Chemistry professor named Sloan Fellow, to receive $50,000 for research

February 20, 2014

Rebecca Butcher

GAINESVILLE, Fla. — Rebecca A. Butcher, assistant professor of chemistry at the University of Florida, has received an Alfred P. Sloan Research Fellowship, given to early-career scientists recognized as rising stars of the next generation of scientific leaders.

Butcher received her undergraduate and doctoral degrees at Harvard, where she studied chemistry and chemical biology. She joined the faculty at UF in 2010.  Her research group studies chemical signaling in nematodes (microscopic roundworms).

“As many parasitic nematode species control their development and/or behavior using specific pheromones, our work will enable the discovery of chemical tools to interfere with the life cycles of these species and reduce their survival,” Butcher said.

In receiving the Sloan Fellowship, Butcher joins a roster of U.S. and Canadian scientists and intellectuals that includes 42 Nobel Prize winners and dozens of other scholars who have earned elite awards across a range of disciplines. Awarded annually since 1955, the Sloan Fellowship’s recipients include physicist Richard Feynman and game theorist John Nash.

Fellows receive $50,000 each to further their research.

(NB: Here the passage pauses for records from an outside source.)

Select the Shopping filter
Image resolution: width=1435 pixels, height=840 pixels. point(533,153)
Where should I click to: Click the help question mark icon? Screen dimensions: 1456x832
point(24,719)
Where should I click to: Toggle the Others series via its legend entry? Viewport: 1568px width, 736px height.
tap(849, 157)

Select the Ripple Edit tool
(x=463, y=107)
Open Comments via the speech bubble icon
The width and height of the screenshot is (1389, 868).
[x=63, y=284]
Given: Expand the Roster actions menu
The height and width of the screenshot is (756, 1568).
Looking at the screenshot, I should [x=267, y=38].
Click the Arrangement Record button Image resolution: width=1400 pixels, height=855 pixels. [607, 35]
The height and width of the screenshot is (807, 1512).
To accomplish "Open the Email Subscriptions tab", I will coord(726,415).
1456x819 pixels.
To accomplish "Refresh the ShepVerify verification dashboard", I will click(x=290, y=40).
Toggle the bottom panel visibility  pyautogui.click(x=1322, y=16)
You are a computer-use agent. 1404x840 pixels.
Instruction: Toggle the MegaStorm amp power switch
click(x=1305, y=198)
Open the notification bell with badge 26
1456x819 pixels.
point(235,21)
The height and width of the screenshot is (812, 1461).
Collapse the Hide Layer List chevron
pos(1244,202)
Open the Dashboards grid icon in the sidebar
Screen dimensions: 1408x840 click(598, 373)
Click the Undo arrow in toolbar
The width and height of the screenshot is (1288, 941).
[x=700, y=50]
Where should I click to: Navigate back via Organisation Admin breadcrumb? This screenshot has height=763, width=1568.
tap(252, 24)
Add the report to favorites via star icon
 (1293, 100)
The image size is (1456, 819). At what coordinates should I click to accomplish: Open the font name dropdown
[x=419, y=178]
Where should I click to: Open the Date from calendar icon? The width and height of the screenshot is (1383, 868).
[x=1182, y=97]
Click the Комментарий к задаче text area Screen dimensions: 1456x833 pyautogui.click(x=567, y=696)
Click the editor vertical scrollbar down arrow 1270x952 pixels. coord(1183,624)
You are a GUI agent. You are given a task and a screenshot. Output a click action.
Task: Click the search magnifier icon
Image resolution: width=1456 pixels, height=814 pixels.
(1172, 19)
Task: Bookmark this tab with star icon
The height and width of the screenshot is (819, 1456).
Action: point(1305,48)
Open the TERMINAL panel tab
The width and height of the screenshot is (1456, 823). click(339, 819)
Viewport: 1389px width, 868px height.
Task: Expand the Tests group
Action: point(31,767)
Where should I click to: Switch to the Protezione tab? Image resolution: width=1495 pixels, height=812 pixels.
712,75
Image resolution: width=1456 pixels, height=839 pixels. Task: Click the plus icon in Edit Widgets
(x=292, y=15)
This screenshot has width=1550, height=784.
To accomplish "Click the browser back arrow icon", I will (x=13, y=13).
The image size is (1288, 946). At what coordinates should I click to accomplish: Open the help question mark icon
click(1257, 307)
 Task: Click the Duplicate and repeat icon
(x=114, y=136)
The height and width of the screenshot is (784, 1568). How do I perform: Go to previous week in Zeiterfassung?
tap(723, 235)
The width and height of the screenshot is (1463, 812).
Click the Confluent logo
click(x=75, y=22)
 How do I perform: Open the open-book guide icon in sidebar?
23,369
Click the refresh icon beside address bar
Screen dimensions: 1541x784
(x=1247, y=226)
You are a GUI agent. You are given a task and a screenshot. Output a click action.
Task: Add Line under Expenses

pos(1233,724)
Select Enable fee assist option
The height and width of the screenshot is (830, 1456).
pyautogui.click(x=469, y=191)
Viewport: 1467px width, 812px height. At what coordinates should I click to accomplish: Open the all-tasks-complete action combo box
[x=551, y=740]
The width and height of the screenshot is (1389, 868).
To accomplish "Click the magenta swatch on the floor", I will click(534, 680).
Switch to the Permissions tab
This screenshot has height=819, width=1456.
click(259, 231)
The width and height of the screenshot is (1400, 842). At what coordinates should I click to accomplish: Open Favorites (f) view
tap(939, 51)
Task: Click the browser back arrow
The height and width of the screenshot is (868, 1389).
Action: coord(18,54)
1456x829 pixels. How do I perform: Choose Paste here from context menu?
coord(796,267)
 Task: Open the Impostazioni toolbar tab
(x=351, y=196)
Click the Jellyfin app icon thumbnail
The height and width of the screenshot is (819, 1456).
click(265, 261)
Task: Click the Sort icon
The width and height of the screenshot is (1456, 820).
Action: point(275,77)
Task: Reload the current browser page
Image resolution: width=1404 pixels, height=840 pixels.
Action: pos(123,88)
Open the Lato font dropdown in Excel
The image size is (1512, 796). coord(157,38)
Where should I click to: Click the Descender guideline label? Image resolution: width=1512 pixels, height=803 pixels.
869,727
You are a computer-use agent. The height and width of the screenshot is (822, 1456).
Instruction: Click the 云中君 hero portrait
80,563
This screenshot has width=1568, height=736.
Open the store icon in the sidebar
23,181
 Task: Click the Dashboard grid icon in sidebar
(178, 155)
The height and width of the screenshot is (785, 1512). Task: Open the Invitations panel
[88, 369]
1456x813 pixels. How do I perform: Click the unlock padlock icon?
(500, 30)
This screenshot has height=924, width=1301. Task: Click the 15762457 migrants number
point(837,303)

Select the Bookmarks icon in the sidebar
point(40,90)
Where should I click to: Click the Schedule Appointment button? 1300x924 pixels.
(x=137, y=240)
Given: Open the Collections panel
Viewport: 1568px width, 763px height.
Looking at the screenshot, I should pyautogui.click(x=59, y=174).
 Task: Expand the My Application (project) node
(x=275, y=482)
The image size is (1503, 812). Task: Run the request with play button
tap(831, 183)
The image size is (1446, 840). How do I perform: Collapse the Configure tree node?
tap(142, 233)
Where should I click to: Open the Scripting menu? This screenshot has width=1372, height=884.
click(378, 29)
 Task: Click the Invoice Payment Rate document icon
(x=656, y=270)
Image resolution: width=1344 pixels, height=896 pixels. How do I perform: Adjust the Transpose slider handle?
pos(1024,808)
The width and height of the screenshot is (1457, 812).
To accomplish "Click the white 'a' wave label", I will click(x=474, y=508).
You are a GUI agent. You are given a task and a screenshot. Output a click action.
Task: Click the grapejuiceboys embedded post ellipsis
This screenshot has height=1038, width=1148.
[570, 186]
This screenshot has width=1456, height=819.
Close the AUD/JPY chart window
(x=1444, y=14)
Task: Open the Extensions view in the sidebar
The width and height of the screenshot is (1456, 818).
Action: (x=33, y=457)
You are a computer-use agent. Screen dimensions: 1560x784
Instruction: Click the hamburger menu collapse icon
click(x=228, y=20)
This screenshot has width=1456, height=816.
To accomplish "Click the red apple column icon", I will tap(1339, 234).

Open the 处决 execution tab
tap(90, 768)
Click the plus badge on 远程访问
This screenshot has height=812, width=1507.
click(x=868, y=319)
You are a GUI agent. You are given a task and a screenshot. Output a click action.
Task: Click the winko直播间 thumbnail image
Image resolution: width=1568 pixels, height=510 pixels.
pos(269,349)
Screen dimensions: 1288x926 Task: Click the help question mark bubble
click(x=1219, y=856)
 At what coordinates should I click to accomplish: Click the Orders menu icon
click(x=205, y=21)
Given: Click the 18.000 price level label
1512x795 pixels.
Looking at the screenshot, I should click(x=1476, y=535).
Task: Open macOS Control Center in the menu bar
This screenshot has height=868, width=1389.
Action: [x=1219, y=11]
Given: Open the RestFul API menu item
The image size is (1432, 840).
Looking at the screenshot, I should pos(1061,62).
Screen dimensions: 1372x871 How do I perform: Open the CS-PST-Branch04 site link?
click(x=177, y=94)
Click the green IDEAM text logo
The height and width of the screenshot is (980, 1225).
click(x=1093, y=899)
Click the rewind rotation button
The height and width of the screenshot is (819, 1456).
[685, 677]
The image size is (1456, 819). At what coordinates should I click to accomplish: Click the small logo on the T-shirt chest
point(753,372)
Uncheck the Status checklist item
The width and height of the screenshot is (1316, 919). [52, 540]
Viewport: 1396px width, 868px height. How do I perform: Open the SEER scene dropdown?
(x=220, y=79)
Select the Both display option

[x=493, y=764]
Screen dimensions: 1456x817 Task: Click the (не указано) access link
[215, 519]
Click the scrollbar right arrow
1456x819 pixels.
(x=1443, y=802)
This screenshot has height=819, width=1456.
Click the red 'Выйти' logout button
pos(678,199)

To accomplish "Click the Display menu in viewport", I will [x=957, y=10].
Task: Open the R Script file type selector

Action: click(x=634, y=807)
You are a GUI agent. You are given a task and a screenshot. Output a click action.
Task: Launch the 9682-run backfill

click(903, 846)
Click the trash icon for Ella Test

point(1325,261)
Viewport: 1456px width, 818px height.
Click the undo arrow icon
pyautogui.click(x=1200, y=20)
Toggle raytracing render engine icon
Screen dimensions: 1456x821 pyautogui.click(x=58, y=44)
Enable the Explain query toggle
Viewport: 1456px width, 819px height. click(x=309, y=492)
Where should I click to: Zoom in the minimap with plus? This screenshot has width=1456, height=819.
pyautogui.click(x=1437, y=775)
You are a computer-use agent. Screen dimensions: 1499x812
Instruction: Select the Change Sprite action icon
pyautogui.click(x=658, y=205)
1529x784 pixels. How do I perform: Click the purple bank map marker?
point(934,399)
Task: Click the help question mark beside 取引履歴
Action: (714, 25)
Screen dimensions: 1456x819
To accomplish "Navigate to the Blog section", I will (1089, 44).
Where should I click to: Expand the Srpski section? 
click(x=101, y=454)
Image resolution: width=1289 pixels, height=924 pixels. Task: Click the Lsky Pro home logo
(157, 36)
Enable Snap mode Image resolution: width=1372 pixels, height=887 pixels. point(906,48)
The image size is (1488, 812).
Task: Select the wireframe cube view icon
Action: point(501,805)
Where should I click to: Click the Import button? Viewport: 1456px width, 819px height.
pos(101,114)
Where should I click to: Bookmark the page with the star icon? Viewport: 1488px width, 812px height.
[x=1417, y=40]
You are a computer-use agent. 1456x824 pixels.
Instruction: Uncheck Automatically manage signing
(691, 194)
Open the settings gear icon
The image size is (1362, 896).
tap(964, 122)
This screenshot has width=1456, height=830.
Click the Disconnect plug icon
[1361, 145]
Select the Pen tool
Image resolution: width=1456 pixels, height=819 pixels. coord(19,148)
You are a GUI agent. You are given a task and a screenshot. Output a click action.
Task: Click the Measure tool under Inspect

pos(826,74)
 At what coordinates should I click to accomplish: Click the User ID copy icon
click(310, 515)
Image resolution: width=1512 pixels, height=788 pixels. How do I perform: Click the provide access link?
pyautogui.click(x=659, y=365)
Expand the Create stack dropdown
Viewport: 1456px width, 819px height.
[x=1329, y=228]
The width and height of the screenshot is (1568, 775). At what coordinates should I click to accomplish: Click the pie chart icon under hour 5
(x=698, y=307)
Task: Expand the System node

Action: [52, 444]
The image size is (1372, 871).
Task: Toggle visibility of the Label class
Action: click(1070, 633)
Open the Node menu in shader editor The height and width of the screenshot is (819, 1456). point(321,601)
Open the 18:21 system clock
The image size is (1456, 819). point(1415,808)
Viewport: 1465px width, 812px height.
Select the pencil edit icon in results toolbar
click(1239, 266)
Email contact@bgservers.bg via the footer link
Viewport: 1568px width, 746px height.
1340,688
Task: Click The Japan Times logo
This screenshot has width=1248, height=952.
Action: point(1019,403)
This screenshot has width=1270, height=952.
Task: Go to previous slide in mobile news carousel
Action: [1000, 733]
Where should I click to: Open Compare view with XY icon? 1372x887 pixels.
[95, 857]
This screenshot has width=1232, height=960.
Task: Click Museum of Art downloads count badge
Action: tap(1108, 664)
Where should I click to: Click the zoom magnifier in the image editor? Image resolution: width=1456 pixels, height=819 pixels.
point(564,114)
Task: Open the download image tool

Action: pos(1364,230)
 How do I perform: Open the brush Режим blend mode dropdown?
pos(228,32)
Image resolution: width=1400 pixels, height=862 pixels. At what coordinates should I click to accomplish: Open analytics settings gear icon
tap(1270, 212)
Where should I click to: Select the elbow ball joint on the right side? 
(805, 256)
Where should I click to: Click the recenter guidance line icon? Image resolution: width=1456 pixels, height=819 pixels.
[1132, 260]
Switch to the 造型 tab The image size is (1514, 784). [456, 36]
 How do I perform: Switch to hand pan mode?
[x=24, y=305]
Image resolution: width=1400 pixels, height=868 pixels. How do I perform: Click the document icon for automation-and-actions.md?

“For more than half a century, the Sloan Foundation has been proud to honor the best young scientific minds and support them during a crucial phase of their careers when early funding and recognition can really make a difference,” said Paul L. Joskow, president of the Alfred P. Sloan Foundation. “These researchers are pushing the boundaries of scientific knowledge in unprecedented ways.”

Awarded in eight scientific and technical fields — chemistry, computer science, economics, mathematics, evolutionary and computational molecular biology, neuroscience, ocean sciences, and physics — the fellowships are awarded through close cooperation with the scientific community.

Candidates must be nominated by their fellow scientists, and winning fellows are selected by an independent panel of senior scholars on the basis of a candidate’s independent research accomplishments, creativity and potential to become a leader in his or her field.

The Alfred P. Sloan Foundation is a philanthropic, not-for-profit grant making institution based in New York City. Established in 1934 by Alfred Pritchard Sloan Jr., then-president and chief executive officer of the General Motors Corporation, the Foundation makes grants in support of original research and education in science, technology, engineering, mathematics, and economic performance.